At a recent launch for Specimens of Chromatic Wood Type (Rizzoli), a book I did with Esther K. Smith of the Purgatory Pie Press, she recounted something a professor once said: “You can appreciate things by Oooohs or by Ahhhs. The Oooohs were, I guess, the emotional reaction—loving something. The Ahhhs were understanding it on an intellectual level (maybe something like William Blake’s Innocence and Experience).”

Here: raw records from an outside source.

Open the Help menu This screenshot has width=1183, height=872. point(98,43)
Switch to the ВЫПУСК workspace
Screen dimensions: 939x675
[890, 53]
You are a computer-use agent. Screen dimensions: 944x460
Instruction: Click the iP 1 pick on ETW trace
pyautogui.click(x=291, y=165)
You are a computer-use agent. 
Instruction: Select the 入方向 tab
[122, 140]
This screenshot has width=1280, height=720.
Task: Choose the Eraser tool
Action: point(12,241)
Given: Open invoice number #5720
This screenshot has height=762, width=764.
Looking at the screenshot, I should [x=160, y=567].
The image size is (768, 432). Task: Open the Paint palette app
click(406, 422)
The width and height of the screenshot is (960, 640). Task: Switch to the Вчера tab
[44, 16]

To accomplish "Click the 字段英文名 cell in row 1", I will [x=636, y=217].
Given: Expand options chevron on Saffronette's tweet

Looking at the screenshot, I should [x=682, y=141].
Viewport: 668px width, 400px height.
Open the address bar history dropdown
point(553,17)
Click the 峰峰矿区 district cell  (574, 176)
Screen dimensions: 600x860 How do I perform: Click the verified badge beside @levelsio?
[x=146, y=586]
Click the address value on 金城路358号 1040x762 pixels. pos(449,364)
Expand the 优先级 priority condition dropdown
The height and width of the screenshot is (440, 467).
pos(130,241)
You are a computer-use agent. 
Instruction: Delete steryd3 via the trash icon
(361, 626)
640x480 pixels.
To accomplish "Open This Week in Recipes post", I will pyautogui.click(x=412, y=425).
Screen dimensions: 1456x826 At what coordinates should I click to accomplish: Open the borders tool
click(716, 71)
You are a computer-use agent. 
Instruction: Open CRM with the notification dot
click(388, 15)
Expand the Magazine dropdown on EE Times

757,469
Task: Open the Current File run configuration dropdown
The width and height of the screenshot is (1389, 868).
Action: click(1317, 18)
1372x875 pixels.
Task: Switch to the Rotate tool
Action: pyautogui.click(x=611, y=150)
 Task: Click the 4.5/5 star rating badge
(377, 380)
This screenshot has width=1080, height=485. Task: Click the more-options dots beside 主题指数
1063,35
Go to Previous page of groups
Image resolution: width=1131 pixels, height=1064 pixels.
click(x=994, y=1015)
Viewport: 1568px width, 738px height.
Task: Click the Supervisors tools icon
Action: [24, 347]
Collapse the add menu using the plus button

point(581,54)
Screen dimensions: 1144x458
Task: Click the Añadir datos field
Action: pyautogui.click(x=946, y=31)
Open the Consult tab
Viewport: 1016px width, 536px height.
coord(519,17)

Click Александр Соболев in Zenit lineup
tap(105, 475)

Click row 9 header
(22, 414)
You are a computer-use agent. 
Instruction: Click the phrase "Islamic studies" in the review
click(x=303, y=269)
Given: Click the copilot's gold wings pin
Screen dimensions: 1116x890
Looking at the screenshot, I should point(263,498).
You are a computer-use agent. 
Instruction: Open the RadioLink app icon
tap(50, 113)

This book offers both Oooohs and Ahhhs.





Before the turn of the twentieth century, individual typefaces were imbued with personalities – or voices. These idioms or styles or veneers or eccentricities or whatever differentiated messages and products from one another. On a more limited but no less significant scale, shifts in typeface popularity occurred as frequently as the length of hemlines or thicknesses of men’s ties and cravats. Type may not have been as aesthetically over-analyzed in the early to mid-twentieth century as they are today in the digital environment but they were tools of commerce and the promotion and marketing thereof. This was evidenced by the dozens of typographic trade magazines that sold type and ornamental borders to printers and production agencies. Some of the fanfare for new decorative typefaces was akin to the introduction of a new Apple product.
Typographic documents were not released as frequently as Apple gear but they were met by enthusiastic type users and supplied by a handful of nationally recognized foundries for wood and metal fonts.
One of the most ambitious and ubiquitous was Wm. H. Page & Co., whose type catalog and specimen publishing program was extensive and whose most remarkable document was this illuminated manuscript of a book, Specimens of Chromatic Wood Type Borders &c.